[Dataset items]
--

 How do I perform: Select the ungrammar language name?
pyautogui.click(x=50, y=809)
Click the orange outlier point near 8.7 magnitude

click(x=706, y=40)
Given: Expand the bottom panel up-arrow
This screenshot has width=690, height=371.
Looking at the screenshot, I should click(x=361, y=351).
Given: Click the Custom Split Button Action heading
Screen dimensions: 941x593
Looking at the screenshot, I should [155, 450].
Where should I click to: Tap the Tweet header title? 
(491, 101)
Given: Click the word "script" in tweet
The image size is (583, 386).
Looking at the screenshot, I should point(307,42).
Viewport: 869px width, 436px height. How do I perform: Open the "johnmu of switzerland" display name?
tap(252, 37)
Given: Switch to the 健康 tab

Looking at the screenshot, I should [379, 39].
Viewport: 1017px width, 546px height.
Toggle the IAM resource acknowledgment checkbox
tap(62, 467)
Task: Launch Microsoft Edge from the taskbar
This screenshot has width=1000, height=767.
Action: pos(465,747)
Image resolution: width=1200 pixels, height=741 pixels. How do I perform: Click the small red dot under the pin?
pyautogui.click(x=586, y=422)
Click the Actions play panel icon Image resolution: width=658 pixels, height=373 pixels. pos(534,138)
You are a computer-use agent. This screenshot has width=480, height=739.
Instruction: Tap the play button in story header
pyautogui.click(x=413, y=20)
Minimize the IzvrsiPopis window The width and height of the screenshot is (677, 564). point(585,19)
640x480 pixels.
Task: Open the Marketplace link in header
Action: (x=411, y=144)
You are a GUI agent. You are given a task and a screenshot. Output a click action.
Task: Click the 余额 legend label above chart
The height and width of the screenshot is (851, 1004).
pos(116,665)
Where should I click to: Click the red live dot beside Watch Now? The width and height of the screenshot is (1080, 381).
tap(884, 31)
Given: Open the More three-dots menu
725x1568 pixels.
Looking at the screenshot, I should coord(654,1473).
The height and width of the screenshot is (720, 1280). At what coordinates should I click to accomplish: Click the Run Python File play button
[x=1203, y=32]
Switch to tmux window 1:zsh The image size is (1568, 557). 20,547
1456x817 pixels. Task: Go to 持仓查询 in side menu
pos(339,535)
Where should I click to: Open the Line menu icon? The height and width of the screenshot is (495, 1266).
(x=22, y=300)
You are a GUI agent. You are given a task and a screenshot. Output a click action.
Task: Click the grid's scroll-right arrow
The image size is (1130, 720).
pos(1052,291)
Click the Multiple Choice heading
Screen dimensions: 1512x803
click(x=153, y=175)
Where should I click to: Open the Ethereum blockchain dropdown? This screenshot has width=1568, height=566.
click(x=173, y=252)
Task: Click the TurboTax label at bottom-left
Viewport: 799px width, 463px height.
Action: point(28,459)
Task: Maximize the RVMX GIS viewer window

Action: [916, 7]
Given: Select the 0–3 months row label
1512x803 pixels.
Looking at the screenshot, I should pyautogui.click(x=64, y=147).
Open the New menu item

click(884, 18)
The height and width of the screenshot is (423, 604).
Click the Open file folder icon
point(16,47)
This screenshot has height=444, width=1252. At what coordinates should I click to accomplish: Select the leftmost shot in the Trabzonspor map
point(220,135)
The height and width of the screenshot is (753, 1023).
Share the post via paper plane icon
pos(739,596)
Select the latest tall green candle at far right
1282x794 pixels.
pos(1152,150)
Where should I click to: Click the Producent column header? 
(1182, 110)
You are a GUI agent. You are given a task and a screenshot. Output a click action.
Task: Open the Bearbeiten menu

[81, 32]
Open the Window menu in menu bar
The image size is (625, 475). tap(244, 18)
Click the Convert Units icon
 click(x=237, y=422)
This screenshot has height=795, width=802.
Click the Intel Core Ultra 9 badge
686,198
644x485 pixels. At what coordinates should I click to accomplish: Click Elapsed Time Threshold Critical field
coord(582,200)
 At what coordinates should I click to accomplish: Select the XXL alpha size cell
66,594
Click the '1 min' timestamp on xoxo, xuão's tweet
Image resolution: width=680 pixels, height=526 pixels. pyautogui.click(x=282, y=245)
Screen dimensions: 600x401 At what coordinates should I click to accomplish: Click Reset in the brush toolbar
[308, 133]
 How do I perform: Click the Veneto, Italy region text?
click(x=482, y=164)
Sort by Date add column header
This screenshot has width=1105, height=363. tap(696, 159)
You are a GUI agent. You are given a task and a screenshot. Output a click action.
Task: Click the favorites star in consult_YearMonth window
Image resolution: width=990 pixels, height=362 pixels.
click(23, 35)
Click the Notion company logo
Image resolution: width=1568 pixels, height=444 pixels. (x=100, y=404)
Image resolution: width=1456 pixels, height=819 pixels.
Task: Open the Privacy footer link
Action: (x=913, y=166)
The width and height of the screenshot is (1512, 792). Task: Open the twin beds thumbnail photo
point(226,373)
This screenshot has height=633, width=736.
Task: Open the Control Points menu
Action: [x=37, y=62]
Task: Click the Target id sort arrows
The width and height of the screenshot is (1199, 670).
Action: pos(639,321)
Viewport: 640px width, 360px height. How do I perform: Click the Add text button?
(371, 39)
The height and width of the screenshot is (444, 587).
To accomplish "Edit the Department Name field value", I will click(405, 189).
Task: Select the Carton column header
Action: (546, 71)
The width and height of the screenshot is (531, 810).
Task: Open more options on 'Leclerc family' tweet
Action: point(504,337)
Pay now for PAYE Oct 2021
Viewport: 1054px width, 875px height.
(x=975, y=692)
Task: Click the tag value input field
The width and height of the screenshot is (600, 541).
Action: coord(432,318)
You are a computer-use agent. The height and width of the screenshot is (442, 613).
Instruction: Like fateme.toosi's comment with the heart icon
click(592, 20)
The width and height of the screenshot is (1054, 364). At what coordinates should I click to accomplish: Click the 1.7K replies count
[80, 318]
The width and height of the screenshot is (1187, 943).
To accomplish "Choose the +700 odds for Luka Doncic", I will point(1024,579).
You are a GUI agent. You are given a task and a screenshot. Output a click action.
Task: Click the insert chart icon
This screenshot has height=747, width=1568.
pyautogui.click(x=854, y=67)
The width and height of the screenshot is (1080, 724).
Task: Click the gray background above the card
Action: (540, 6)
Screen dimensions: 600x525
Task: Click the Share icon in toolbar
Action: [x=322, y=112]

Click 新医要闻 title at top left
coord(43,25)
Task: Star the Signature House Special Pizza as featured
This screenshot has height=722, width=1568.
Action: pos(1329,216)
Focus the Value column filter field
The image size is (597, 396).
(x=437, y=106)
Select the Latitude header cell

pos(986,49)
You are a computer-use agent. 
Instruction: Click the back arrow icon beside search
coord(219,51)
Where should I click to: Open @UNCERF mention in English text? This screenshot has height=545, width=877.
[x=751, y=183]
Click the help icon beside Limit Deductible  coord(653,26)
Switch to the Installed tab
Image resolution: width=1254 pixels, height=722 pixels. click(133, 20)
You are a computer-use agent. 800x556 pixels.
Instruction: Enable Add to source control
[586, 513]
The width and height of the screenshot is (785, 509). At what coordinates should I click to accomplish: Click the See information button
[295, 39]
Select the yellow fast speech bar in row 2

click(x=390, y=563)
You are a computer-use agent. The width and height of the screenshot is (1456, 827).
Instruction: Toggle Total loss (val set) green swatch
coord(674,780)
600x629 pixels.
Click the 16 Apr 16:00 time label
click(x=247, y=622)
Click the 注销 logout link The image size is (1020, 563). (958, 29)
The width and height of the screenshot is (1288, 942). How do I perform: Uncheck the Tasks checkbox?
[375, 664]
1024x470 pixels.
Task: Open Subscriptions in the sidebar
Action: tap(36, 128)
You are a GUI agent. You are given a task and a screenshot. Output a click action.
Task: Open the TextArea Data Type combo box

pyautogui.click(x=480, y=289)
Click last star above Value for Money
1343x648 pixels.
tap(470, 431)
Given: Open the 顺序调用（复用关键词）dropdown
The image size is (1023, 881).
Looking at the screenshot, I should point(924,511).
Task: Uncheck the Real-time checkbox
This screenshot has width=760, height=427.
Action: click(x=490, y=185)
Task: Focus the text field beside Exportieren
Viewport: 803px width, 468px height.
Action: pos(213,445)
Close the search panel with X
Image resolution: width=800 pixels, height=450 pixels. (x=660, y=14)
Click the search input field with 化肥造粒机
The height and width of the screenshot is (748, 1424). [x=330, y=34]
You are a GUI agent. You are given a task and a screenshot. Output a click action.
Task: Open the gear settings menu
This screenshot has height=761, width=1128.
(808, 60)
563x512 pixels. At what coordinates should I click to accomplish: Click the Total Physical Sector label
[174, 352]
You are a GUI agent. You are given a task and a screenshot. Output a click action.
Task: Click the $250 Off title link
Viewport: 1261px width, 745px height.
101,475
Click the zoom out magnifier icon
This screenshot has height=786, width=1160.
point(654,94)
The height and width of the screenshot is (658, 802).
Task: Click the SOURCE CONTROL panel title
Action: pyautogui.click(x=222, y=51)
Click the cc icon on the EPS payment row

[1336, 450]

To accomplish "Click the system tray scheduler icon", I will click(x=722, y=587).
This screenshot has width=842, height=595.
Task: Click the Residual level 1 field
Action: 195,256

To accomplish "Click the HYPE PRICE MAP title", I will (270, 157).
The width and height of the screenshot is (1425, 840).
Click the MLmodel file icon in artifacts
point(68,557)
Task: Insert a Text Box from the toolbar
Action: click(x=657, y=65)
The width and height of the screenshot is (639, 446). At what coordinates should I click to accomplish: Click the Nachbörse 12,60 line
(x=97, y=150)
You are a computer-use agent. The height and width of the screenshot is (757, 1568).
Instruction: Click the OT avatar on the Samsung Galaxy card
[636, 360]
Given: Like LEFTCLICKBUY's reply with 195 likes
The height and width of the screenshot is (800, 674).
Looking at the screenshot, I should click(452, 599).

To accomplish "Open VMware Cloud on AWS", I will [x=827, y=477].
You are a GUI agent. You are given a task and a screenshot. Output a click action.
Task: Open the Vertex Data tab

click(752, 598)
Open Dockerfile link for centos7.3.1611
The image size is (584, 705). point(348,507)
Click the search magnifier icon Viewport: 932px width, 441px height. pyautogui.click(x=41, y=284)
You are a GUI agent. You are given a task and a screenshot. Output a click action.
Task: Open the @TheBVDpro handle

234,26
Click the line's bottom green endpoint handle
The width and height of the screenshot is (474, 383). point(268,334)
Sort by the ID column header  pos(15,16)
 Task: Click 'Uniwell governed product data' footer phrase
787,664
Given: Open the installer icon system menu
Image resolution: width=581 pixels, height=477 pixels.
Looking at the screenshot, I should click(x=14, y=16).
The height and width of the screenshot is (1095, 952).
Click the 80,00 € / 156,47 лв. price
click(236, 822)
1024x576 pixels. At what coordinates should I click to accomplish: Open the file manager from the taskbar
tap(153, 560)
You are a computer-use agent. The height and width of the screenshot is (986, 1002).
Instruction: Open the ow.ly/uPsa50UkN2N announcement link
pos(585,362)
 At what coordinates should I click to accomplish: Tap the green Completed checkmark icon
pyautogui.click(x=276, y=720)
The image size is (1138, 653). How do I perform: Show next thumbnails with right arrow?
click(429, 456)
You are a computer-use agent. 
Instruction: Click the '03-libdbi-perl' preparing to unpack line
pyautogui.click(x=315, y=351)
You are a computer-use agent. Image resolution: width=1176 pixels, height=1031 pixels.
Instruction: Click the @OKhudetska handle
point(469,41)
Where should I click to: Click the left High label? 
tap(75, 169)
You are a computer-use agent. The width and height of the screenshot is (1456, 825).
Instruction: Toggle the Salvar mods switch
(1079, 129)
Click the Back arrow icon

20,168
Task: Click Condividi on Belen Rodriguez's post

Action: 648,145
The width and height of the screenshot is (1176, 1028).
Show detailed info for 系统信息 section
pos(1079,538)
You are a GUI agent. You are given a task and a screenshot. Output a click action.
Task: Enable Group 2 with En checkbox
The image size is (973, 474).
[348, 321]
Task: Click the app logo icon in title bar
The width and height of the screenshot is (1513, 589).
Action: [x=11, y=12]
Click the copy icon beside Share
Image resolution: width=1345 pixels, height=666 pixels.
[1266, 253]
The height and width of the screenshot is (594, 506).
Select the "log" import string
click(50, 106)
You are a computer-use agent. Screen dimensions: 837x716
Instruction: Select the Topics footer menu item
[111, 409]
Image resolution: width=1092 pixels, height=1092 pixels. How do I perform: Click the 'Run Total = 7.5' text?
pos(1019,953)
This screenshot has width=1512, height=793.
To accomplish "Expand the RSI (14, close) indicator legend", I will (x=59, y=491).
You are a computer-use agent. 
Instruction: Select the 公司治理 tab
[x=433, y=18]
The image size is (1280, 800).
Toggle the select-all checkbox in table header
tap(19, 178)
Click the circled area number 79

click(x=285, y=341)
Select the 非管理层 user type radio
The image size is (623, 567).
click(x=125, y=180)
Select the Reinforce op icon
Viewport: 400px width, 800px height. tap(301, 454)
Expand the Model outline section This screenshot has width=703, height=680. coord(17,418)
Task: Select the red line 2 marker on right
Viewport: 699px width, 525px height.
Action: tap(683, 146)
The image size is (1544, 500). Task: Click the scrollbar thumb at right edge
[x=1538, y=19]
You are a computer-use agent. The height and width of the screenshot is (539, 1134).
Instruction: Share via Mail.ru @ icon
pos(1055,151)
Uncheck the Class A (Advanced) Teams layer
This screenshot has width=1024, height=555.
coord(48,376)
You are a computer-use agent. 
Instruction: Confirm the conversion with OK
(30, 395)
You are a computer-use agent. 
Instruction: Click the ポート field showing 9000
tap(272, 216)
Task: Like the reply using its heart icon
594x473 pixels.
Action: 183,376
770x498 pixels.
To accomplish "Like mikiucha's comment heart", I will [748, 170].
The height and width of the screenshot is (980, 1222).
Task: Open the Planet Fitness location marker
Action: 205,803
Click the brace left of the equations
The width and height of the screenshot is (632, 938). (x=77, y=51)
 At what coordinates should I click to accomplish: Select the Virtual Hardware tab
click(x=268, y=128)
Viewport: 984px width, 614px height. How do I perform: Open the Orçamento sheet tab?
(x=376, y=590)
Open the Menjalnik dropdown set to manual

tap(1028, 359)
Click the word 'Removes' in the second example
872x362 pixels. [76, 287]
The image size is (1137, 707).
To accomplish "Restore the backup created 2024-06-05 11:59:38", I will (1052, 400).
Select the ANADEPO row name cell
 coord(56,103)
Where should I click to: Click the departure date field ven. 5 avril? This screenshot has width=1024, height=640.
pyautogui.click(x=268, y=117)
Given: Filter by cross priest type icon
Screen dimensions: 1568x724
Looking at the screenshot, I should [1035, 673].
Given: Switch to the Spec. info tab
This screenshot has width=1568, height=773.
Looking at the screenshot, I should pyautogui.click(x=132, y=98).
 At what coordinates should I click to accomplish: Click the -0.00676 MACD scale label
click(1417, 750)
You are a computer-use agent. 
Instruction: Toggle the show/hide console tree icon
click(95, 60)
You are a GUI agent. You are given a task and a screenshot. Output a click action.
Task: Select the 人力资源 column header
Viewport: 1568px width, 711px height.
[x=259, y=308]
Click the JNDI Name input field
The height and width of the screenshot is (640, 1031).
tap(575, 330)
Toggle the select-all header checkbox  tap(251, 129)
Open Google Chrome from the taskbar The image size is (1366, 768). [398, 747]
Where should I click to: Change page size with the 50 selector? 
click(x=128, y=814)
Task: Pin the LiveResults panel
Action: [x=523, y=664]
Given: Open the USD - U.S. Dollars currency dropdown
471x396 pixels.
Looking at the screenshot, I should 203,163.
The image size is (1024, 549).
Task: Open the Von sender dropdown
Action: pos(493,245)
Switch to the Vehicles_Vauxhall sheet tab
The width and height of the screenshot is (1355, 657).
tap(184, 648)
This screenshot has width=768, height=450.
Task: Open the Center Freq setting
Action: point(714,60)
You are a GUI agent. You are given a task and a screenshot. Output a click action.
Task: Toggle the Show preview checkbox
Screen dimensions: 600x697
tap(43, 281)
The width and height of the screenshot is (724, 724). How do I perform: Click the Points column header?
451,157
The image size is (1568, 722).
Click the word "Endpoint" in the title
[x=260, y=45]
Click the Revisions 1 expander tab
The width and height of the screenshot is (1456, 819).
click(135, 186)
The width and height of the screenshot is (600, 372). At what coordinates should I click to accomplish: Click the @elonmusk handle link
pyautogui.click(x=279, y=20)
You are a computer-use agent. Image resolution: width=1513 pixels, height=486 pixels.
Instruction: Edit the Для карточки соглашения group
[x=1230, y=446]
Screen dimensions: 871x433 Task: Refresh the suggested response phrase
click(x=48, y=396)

--

**Exercise directions**
Find how many lines of the entries include the word "chart". The number is the entire reply.

**Result for this exercise**
2